Mumbai: Finance minister Nirmala Sitharaman on Saturday known as for a unified know-your-customer (KYC) system throughout the monetary sector to get rid of repeated verification for customers, and urged the Securities and Exchange Board of India (Sebi) to steer the trouble.

“It is a shared responsibility of all stakeholders to ensure that no citizen has to repeat the same verification journey across multiple financial products and platforms,” Sitaraman mentioned at an occasion to mark the markets regulator’s thirty eighth Foundation Day right here.

“We need a seamless, secure and portable KYC experience across the financial sector,” she mentioned.

Also Read: Tell us what you’ll want to make investments extra: FM Sitharaman to India Inc

The present fragmented KYC framework imposes pointless friction on customers, the minister mentioned, stressing the necessity for pressing reform by means of digitisation and customary requirements throughout regulators.


Sebi is well-placed to drive convergence given its scale and digital infrastructure, she mentioned.

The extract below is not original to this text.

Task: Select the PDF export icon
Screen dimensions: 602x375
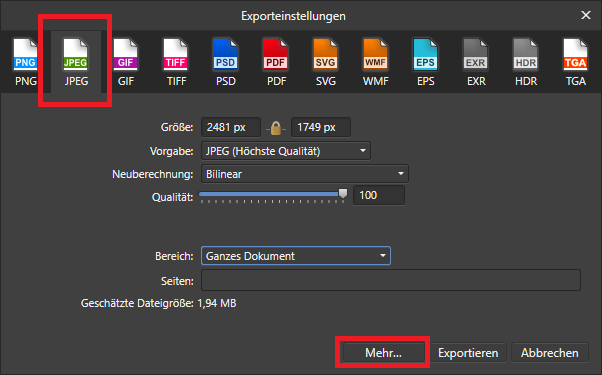Action: [276, 62]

Sitharaman urged the market regulator to shift from reactive oversight to anticipatory regulation. “The lesson from history is not that regulation should become more restrictive, but that it must become more sophisticated and anticipatory rather than reactive,” she mentioned.Also Read: India’s monetary system and exterior sector stay resilient: RBI Bulletin

The FM additionally urged Sebi to deal with rising dangers comparable to synthetic intelligence-led market abuse, cybersecurity threats and cross-border fraud.

“It is the mark of a mature regulatory system that it learns from past episodes without being paralysed by them,” she mentioned. “The measure of institutional quality is not the absence of such episodes, but the speed and rigour of the corrective response and the structural improvements that follow.”

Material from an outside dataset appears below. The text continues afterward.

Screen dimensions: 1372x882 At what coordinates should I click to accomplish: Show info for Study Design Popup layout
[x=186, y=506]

Raising issues over cybersecurity, Sitharaman warned {that a} main cyberattack on monetary infrastructure may have systemic penalties.

“A single successful cyberattack on a major exchange, depository, clearing corporation or large intermediary could disrupt markets at a national scale, erase wealth, and shake public confidence,” she mentioned. “The tools of attack are evolving at high speed, and the tools of defence must evolve even faster.”

While acknowledging Sebi’s progress in cybersecurity frameworks and use of AI-driven surveillance, Sitharaman known as for continued investments in defence capabilities and public consciousness campaigns in opposition to digital fraud.